Los efímeros es un regreso cíclico a los discos orquestales que Conti produjo durante la primera parte de su carrera, como Los paseantes (2007) e Iluminaciones (2003). Pero Conti no es el mismo artista de hace diez años, y Los efímeros significa más que una respuesta nostálgica a su formación clásico-académica. El disco juega con los formalismos de la música orquestal, se trata de un trabajo que señala los límites del género al mismo tiempo que busca formas para demostrar su alcance. Sus diez movimientos son composiciones que podrían ubicarse en la categoría de “música de cámara”. Fueron compuestos para una orquesta de quince músicos (básicamente, constituida por cuerdas y vientos, algo de percusión, pero sin piano) y grabados durante agosto de 2018 en el auditorio de la Usina del Arte, en Buenos Aires. El disco titula sus tracks por la clasificación de “Obertura”, “Preludio” e “Interludio”, hasta “Elegía”, y restringe su metatexto a los lineamientos clásicos de la música académica. Incluso el arte de tapa se limita a mostrar una partitura de pentagrama. No hay nada en Los efímeros que haga referencia a algo que exista fuera de su forma.

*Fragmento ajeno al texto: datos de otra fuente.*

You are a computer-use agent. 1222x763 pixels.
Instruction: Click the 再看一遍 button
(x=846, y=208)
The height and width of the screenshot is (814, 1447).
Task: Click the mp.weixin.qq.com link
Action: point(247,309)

Cuando se desmenuzan las piezas de Los efímeros, aparece una búsqueda emocional que Conti había dejado en hiato durante sus últimos trabajos. El ánimo pendula entre la meditación y la anticipación, entre el misterio y la curiosidad, entre las largas texturas del “Virelay” y la ansiedad repetitiva de la “Fantasía”. Pero por la mitad del disco aparece el “Divertimento”, y sobre las cuerdas y vientos se escuchan los susurros de una audiencia en primer plano. Da la sensación de que se quiebra la cuarta pared: al mismo tiempo se señala la artificialidad y se apunta hacia lo que se encontraría más allá del artificio, es decir, el público. Así, la audiencia se vuelve la masa activa que murmura durante la interpretación de la pieza, ya siendo parte de ella. Este momento en Los efímeros crea la sensación de que no hay algo por fuera de la obra, no se puede escapar de sus propios formalismos o categorías. Pero la declaración no es rupturista: Conti marca y demarca los límites de los géneros clásicos como parte de las reglas del juego que decide jugar.
Ulises Conti, Los efímeros, Flau, 2018.